» Work to complete:
Copy the data below word for word, line by line.

##### Data to use #####

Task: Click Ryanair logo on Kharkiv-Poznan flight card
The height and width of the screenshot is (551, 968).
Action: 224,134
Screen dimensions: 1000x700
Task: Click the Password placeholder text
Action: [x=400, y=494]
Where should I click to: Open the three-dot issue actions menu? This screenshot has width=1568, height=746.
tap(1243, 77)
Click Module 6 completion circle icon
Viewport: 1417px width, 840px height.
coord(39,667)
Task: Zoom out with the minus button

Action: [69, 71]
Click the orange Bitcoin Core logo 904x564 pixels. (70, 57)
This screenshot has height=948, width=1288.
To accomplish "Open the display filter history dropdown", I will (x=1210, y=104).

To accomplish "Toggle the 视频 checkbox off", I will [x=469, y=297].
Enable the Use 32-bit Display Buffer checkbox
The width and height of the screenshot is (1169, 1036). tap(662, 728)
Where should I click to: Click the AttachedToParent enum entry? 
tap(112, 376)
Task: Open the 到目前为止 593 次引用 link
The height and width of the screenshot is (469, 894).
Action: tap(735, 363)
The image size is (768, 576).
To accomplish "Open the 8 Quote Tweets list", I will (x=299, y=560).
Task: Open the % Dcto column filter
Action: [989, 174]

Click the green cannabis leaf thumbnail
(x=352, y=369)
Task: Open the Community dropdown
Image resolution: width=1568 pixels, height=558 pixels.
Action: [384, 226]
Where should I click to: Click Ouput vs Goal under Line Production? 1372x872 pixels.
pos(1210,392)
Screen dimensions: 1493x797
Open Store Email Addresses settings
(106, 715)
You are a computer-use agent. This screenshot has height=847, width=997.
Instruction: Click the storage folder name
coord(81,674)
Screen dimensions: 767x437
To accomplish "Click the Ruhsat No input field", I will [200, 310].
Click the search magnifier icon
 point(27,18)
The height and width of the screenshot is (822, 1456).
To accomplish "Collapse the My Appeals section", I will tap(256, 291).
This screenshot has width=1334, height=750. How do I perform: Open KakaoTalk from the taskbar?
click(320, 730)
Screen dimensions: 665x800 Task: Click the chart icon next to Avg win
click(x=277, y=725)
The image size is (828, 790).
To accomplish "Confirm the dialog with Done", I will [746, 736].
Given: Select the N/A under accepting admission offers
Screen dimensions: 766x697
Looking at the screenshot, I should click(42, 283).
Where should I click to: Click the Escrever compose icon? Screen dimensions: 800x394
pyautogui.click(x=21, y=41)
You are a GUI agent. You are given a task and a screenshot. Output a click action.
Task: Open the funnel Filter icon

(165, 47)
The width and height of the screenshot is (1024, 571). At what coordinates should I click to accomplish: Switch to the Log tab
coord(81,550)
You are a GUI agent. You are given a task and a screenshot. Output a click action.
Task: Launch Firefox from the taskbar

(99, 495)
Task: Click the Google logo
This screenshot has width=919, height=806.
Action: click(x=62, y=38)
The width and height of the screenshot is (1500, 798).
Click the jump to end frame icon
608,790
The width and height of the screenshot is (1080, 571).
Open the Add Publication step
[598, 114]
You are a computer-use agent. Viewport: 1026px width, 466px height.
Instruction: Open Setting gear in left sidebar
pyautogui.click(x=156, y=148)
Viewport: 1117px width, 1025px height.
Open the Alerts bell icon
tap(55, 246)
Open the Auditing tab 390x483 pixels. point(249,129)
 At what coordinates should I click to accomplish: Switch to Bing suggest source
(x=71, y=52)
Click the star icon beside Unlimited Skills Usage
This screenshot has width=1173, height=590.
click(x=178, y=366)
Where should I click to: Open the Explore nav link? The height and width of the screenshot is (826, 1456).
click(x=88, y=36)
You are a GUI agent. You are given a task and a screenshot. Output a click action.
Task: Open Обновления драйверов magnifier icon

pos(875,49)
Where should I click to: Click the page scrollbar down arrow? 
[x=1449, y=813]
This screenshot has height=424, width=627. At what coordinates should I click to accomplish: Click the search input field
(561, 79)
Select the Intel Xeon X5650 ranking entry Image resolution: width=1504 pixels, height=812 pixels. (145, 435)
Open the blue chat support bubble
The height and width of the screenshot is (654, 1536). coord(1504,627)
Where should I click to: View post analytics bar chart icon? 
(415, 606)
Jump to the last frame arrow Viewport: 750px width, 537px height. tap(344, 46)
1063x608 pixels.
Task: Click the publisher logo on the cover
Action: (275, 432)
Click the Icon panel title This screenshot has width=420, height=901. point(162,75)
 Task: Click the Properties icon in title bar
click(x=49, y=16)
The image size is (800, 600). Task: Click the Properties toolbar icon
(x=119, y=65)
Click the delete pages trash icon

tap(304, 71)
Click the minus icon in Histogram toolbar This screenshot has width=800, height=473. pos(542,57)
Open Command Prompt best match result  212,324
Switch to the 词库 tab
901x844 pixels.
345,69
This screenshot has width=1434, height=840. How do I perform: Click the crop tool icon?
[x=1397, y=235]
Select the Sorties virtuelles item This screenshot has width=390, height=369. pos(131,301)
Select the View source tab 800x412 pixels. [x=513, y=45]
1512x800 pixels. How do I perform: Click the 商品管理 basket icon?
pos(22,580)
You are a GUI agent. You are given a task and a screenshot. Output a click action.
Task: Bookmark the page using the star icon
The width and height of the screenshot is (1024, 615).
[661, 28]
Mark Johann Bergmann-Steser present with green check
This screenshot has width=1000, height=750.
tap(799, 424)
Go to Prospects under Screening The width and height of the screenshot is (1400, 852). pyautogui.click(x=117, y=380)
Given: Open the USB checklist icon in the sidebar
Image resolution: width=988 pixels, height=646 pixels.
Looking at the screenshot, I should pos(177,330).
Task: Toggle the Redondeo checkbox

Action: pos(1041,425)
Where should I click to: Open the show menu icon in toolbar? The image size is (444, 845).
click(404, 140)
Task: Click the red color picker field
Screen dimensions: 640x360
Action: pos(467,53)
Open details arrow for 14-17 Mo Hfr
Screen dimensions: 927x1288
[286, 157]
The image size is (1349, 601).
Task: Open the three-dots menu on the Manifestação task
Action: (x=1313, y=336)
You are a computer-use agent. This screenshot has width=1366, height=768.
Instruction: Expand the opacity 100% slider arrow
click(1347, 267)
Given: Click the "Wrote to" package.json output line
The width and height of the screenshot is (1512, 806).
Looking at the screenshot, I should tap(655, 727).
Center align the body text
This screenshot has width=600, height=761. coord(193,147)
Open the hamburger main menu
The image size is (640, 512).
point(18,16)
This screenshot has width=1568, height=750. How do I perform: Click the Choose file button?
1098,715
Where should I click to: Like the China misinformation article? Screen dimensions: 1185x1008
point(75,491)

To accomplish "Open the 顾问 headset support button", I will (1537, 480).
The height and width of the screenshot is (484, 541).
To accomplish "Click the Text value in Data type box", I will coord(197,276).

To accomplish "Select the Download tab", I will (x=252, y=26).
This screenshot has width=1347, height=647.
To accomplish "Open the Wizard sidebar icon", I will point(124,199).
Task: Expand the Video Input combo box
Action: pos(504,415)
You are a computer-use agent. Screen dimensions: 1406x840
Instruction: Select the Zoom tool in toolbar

#####

» Written reply:
Task: Click Ryanair logo on Kharkiv-Poznan flight card
The height and width of the screenshot is (551, 968).
Action: 224,134
Screen dimensions: 1000x700
Task: Click the Password placeholder text
Action: [x=400, y=494]
Where should I click to: Open the three-dot issue actions menu? This screenshot has width=1568, height=746.
tap(1243, 77)
Click Module 6 completion circle icon
Viewport: 1417px width, 840px height.
coord(39,667)
Task: Zoom out with the minus button

Action: [69, 71]
Click the orange Bitcoin Core logo 904x564 pixels. (70, 57)
This screenshot has height=948, width=1288.
To accomplish "Open the display filter history dropdown", I will (x=1210, y=104).

To accomplish "Toggle the 视频 checkbox off", I will [x=469, y=297].
Enable the Use 32-bit Display Buffer checkbox
The width and height of the screenshot is (1169, 1036). tap(662, 728)
Where should I click to: Click the AttachedToParent enum entry? 
tap(112, 376)
Task: Open the 到目前为止 593 次引用 link
The height and width of the screenshot is (469, 894).
Action: tap(735, 363)
The image size is (768, 576).
To accomplish "Open the 8 Quote Tweets list", I will (x=299, y=560).
Task: Open the % Dcto column filter
Action: [989, 174]

Click the green cannabis leaf thumbnail
(x=352, y=369)
Task: Open the Community dropdown
Image resolution: width=1568 pixels, height=558 pixels.
Action: [384, 226]
Where should I click to: Click Ouput vs Goal under Line Production? 1372x872 pixels.
pos(1210,392)
Screen dimensions: 1493x797
Open Store Email Addresses settings
(106, 715)
You are a computer-use agent. This screenshot has height=847, width=997.
Instruction: Click the storage folder name
coord(81,674)
Screen dimensions: 767x437
To accomplish "Click the Ruhsat No input field", I will [200, 310].
Click the search magnifier icon
 point(27,18)
The height and width of the screenshot is (822, 1456).
To accomplish "Collapse the My Appeals section", I will tap(256, 291).
This screenshot has width=1334, height=750. How do I perform: Open KakaoTalk from the taskbar?
click(320, 730)
Screen dimensions: 665x800 Task: Click the chart icon next to Avg win
click(x=277, y=725)
The image size is (828, 790).
To accomplish "Confirm the dialog with Done", I will [746, 736].
Given: Select the N/A under accepting admission offers
Screen dimensions: 766x697
Looking at the screenshot, I should click(42, 283).
Where should I click to: Click the Escrever compose icon? Screen dimensions: 800x394
pyautogui.click(x=21, y=41)
You are a GUI agent. You are given a task and a screenshot. Output a click action.
Task: Open the funnel Filter icon

(165, 47)
The width and height of the screenshot is (1024, 571). At what coordinates should I click to accomplish: Switch to the Log tab
coord(81,550)
You are a GUI agent. You are given a task and a screenshot. Output a click action.
Task: Launch Firefox from the taskbar

(99, 495)
Task: Click the Google logo
This screenshot has width=919, height=806.
Action: click(x=62, y=38)
The width and height of the screenshot is (1500, 798).
Click the jump to end frame icon
608,790
The width and height of the screenshot is (1080, 571).
Open the Add Publication step
[598, 114]
You are a computer-use agent. Viewport: 1026px width, 466px height.
Instruction: Open Setting gear in left sidebar
pyautogui.click(x=156, y=148)
Viewport: 1117px width, 1025px height.
Open the Alerts bell icon
tap(55, 246)
Open the Auditing tab 390x483 pixels. point(249,129)
 At what coordinates should I click to accomplish: Switch to Bing suggest source
(x=71, y=52)
Click the star icon beside Unlimited Skills Usage
This screenshot has width=1173, height=590.
click(x=178, y=366)
Where should I click to: Open the Explore nav link? The height and width of the screenshot is (826, 1456).
click(x=88, y=36)
You are a GUI agent. You are given a task and a screenshot. Output a click action.
Task: Open Обновления драйверов magnifier icon

pos(875,49)
Where should I click to: Click the page scrollbar down arrow? 
[x=1449, y=813]
This screenshot has height=424, width=627. At what coordinates should I click to accomplish: Click the search input field
(561, 79)
Select the Intel Xeon X5650 ranking entry Image resolution: width=1504 pixels, height=812 pixels. (145, 435)
Open the blue chat support bubble
The height and width of the screenshot is (654, 1536). coord(1504,627)
Where should I click to: View post analytics bar chart icon? 
(415, 606)
Jump to the last frame arrow Viewport: 750px width, 537px height. tap(344, 46)
1063x608 pixels.
Task: Click the publisher logo on the cover
Action: (275, 432)
Click the Icon panel title This screenshot has width=420, height=901. point(162,75)
 Task: Click the Properties icon in title bar
click(x=49, y=16)
The image size is (800, 600). Task: Click the Properties toolbar icon
(x=119, y=65)
Click the delete pages trash icon

tap(304, 71)
Click the minus icon in Histogram toolbar This screenshot has width=800, height=473. pos(542,57)
Open Command Prompt best match result  212,324
Switch to the 词库 tab
901x844 pixels.
345,69
This screenshot has width=1434, height=840. How do I perform: Click the crop tool icon?
[x=1397, y=235]
Select the Sorties virtuelles item This screenshot has width=390, height=369. pos(131,301)
Select the View source tab 800x412 pixels. [x=513, y=45]
1512x800 pixels. How do I perform: Click the 商品管理 basket icon?
pos(22,580)
You are a GUI agent. You are given a task and a screenshot. Output a click action.
Task: Bookmark the page using the star icon
The width and height of the screenshot is (1024, 615).
[661, 28]
Mark Johann Bergmann-Steser present with green check
This screenshot has width=1000, height=750.
tap(799, 424)
Go to Prospects under Screening The width and height of the screenshot is (1400, 852). pyautogui.click(x=117, y=380)
Given: Open the USB checklist icon in the sidebar
Image resolution: width=988 pixels, height=646 pixels.
Looking at the screenshot, I should pos(177,330).
Task: Toggle the Redondeo checkbox

Action: pos(1041,425)
Where should I click to: Open the show menu icon in toolbar? The image size is (444, 845).
click(404, 140)
Task: Click the red color picker field
Screen dimensions: 640x360
Action: pos(467,53)
Open details arrow for 14-17 Mo Hfr
Screen dimensions: 927x1288
[286, 157]
The image size is (1349, 601).
Task: Open the three-dots menu on the Manifestação task
Action: (x=1313, y=336)
You are a computer-use agent. This screenshot has width=1366, height=768.
Instruction: Expand the opacity 100% slider arrow
click(1347, 267)
Given: Click the "Wrote to" package.json output line
The width and height of the screenshot is (1512, 806).
Looking at the screenshot, I should tap(655, 727).
Center align the body text
This screenshot has width=600, height=761. coord(193,147)
Open the hamburger main menu
The image size is (640, 512).
point(18,16)
This screenshot has width=1568, height=750. How do I perform: Click the Choose file button?
1098,715
Where should I click to: Like the China misinformation article? Screen dimensions: 1185x1008
point(75,491)

To accomplish "Open the 顾问 headset support button", I will (1537, 480).
The height and width of the screenshot is (484, 541).
To accomplish "Click the Text value in Data type box", I will coord(197,276).

To accomplish "Select the Download tab", I will (x=252, y=26).
This screenshot has width=1347, height=647.
To accomplish "Open the Wizard sidebar icon", I will point(124,199).
Task: Expand the Video Input combo box
Action: pos(504,415)
You are a computer-use agent. Screen dimensions: 1406x840
Instruction: Select the Zoom tool in toolbar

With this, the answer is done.